▶ PROBLEM TO WORK ON: Recast the records from the line with "You are a computer-use agent. 445x355 pixels." up to and including the line with "tap(216, 383)" as a two-column CSV with the columns text and answer. Give one row per record, put each field in quotation marks, and replace line breaks with spaces.

▶ Item coordinate data:

◇ ◇ ◇

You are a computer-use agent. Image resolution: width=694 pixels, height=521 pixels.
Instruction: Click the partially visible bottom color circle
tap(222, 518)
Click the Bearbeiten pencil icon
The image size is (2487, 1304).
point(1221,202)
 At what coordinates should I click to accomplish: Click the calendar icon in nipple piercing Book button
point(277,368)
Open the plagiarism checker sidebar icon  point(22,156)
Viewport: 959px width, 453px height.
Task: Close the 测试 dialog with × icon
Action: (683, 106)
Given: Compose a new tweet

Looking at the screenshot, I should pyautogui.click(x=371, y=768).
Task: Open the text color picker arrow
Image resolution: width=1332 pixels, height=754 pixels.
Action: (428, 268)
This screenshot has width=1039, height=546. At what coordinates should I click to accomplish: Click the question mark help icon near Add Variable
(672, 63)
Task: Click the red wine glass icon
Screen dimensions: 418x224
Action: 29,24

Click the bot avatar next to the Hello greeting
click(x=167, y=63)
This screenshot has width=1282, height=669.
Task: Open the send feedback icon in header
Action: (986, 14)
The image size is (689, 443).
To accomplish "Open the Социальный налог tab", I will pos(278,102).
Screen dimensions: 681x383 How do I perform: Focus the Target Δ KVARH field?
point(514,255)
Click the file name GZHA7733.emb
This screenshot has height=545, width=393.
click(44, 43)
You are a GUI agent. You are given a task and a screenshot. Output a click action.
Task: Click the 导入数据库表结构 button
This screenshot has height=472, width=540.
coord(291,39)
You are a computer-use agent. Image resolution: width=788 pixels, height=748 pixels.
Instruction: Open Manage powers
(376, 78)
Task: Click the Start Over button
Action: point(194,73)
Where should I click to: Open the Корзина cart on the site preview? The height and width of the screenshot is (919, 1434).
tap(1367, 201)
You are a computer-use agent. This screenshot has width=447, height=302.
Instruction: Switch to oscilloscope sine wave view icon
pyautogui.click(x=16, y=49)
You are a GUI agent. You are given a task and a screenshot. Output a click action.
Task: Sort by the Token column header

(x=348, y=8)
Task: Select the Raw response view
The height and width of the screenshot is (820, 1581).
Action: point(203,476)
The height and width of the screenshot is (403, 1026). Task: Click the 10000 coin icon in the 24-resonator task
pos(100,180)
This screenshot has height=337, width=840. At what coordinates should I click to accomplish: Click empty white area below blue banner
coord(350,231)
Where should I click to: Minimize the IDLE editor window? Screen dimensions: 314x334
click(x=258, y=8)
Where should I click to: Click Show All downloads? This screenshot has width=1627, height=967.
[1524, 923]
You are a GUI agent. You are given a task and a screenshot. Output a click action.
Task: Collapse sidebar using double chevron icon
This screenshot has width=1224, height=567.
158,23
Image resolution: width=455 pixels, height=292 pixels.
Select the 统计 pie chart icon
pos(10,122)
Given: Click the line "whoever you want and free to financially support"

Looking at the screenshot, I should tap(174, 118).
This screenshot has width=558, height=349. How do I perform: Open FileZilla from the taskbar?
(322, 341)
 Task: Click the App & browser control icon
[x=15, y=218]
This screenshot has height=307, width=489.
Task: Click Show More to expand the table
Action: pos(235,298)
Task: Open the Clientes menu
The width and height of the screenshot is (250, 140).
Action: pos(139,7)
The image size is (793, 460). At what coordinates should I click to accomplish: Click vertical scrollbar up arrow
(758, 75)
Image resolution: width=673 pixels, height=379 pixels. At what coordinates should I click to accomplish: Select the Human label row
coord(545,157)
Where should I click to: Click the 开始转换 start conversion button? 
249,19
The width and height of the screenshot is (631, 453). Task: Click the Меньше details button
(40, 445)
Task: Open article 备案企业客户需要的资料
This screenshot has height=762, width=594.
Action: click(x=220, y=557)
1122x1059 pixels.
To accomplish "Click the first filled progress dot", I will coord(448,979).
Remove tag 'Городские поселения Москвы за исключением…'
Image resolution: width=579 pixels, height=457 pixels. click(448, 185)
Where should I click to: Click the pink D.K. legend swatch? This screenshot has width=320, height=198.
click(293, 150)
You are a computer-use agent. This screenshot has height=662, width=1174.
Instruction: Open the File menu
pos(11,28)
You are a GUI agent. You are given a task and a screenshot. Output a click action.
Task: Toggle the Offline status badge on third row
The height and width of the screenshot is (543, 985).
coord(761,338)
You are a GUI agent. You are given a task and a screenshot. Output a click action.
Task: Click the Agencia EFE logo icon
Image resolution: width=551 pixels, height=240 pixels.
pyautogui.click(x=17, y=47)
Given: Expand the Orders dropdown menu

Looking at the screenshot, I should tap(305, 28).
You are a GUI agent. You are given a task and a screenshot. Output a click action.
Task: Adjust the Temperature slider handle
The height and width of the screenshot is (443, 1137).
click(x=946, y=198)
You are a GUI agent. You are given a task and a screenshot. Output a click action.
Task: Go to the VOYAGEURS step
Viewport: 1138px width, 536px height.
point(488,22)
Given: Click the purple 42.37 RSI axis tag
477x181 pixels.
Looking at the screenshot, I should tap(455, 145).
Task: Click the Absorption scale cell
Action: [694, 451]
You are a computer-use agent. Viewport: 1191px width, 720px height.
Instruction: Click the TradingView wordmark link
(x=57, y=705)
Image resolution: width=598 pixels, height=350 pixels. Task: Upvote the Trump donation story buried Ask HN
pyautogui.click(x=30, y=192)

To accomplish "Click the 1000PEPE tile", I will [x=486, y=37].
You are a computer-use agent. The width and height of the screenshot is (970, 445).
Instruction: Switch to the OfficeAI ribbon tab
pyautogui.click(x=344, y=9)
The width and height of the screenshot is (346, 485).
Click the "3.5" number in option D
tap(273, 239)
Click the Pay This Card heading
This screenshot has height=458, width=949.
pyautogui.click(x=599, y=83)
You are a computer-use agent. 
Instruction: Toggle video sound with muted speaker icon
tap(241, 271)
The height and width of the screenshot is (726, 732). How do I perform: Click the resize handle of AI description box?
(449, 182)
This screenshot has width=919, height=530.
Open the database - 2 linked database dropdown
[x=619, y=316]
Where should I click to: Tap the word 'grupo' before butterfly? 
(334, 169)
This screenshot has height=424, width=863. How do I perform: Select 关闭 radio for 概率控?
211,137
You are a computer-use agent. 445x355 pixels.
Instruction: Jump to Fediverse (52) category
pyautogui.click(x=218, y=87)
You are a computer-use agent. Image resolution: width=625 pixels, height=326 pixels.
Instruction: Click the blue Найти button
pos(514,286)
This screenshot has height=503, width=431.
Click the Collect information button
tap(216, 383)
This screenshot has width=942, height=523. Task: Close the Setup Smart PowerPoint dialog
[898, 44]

◇ ◇ ◇

▶ ANSWER TO THIS TASK:
text,answer
"You are a computer-use agent. 445x355 pixels. Instruction: Jump to Fediverse (52) category","pyautogui.click(x=218, y=87)"
"You are a computer-use agent. Image resolution: width=625 pixels, height=326 pixels. Instruction: Click the blue Найти button","pos(514,286)"
"This screenshot has height=503, width=431. Click the Collect information button","tap(216, 383)"